SUPPLIED MATERIAL:
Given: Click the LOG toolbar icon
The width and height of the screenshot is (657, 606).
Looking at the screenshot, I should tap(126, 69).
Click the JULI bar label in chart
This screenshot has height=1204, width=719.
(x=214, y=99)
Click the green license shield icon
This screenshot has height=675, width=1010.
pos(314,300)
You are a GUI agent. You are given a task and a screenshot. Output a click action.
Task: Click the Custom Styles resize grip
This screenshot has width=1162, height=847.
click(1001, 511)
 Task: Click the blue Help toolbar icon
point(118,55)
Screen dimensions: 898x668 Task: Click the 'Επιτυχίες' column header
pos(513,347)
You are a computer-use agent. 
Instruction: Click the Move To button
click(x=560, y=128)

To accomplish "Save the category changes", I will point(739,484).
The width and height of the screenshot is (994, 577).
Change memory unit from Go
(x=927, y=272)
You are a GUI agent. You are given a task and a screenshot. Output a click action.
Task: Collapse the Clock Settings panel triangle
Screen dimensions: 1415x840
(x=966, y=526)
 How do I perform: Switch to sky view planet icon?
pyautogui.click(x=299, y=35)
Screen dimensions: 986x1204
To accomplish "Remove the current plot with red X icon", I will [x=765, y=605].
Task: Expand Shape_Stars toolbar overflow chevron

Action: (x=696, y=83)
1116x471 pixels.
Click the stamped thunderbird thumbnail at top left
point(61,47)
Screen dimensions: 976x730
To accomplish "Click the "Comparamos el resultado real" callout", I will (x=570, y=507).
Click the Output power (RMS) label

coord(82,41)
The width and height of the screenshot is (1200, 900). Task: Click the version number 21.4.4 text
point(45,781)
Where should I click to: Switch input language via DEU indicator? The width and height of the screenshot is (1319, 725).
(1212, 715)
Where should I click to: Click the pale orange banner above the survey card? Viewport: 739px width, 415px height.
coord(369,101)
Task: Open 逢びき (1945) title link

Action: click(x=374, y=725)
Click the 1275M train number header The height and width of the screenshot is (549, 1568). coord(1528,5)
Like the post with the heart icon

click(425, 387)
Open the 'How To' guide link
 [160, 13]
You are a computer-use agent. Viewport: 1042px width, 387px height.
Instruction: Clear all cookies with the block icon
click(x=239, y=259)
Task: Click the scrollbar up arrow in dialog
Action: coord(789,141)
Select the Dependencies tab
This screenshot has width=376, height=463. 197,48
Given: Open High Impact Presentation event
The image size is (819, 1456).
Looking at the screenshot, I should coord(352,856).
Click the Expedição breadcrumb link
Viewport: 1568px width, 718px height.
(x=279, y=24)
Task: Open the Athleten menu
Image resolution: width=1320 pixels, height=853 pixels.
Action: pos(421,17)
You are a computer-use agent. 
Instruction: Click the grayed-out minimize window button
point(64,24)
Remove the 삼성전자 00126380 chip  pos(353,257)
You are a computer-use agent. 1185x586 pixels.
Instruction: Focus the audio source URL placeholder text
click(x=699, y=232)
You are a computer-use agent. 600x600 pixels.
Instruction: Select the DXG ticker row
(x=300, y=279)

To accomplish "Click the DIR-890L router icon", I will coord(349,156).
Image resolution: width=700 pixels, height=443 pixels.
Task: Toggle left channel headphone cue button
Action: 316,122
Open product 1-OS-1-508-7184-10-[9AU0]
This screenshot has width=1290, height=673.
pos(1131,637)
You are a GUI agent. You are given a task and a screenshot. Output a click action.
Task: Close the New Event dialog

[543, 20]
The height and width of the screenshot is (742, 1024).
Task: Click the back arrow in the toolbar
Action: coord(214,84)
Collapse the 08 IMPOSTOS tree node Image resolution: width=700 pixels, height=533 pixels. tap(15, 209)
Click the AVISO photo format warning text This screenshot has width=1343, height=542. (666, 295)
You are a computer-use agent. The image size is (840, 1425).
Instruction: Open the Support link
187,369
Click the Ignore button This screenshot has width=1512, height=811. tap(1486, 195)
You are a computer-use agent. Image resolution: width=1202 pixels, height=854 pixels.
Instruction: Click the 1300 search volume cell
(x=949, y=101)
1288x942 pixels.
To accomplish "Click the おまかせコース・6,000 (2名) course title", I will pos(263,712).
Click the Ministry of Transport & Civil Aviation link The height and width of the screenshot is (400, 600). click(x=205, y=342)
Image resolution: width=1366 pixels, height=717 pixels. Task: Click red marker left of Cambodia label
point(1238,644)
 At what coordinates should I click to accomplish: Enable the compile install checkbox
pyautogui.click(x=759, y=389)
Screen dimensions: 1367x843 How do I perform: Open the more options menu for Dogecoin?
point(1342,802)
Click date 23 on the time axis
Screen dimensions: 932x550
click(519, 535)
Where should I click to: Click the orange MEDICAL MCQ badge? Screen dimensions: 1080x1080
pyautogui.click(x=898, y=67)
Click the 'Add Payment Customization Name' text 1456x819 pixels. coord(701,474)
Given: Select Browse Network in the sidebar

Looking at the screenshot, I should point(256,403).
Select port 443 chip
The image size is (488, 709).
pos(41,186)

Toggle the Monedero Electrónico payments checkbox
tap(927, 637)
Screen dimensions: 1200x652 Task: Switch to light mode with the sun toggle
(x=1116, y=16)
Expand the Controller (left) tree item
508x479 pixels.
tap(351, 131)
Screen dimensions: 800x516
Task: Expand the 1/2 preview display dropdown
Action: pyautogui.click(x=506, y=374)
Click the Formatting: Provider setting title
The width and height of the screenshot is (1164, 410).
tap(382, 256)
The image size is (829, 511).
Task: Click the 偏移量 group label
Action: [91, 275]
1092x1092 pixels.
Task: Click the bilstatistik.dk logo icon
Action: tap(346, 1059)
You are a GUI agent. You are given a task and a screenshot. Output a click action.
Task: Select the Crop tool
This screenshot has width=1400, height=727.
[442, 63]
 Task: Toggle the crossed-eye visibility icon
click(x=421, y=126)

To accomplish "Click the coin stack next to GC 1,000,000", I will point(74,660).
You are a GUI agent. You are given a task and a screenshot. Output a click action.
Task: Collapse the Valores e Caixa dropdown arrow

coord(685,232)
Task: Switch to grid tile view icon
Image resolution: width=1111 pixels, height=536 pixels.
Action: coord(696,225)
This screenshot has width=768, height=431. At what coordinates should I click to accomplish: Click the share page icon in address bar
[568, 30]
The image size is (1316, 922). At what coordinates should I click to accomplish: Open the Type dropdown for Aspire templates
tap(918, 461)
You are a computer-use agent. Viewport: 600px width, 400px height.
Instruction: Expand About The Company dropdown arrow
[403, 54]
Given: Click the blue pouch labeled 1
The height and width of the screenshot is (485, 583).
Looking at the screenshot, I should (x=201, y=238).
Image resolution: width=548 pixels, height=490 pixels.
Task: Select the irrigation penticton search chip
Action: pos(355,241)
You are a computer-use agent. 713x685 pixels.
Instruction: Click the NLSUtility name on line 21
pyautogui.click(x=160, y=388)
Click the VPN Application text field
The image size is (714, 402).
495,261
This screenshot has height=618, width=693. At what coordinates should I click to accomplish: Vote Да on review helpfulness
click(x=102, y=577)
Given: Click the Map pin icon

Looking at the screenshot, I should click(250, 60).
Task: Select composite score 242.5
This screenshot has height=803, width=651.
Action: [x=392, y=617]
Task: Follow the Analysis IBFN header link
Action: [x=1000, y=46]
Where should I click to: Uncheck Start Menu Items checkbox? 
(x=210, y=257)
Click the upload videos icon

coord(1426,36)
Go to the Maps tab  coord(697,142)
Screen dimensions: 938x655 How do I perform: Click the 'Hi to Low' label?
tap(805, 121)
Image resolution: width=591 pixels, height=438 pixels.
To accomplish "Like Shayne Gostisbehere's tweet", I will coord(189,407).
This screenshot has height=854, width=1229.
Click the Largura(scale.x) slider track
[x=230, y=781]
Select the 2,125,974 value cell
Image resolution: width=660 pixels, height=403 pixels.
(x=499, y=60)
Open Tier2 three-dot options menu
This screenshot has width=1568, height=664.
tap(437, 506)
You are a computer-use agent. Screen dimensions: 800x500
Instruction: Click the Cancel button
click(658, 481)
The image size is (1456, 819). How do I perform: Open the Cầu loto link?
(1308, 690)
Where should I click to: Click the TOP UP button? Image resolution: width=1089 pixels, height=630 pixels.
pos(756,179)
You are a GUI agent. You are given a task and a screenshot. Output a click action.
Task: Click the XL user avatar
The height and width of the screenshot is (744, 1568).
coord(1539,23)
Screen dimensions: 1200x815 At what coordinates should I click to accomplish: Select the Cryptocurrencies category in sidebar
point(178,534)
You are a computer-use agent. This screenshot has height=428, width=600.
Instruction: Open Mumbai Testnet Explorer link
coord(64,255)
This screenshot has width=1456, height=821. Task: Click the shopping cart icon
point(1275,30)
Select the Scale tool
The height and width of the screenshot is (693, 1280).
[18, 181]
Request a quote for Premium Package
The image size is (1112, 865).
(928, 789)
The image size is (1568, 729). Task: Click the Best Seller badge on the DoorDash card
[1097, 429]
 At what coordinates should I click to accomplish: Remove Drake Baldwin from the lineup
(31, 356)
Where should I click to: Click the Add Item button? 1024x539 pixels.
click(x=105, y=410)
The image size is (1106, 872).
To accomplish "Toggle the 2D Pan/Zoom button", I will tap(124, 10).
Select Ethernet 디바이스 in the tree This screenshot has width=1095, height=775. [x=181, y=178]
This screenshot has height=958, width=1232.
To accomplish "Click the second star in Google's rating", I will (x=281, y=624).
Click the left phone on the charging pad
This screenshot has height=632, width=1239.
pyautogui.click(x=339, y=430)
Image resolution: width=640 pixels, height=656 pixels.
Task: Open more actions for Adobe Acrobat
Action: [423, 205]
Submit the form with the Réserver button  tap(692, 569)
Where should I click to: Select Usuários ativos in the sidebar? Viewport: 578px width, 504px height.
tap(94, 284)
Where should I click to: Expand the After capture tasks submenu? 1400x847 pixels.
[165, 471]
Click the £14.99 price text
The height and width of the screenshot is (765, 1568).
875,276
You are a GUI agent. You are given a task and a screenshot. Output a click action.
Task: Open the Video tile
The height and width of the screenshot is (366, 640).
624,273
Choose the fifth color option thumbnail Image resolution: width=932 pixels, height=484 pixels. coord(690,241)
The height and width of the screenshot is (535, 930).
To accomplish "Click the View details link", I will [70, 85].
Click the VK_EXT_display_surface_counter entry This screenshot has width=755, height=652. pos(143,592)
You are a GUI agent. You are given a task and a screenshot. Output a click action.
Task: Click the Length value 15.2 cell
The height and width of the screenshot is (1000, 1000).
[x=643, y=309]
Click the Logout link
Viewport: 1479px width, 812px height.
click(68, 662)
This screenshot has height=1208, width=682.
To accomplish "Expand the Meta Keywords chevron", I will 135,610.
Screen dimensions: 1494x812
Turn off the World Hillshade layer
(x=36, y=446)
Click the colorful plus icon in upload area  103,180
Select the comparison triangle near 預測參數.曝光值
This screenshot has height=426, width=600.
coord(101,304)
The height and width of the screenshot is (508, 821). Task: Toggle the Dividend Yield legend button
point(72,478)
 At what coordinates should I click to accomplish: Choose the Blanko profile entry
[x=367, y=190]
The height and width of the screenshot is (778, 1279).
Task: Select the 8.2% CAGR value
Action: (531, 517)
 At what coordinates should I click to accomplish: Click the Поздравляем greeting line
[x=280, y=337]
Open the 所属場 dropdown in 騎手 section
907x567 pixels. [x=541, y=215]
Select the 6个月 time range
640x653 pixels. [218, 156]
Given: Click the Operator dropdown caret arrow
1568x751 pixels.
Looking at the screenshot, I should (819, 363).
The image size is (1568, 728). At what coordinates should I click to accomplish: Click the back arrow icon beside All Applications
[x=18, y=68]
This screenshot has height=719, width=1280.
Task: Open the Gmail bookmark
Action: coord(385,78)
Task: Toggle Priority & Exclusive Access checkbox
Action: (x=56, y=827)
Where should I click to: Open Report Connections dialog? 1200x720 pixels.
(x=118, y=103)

WHAT YOU WILL DO: Above are the records; copy exactly the lines from the line with "You are a computer-use agent. Viewport: 600px" through the line with "Given: Click the blue pouch labeled 1", both included.

EXERCISE ANSWER:
You are a computer-use agent. Viewport: 600px width, 400px height.
Instruction: Expand About The Company dropdown arrow
[403, 54]
Given: Click the blue pouch labeled 1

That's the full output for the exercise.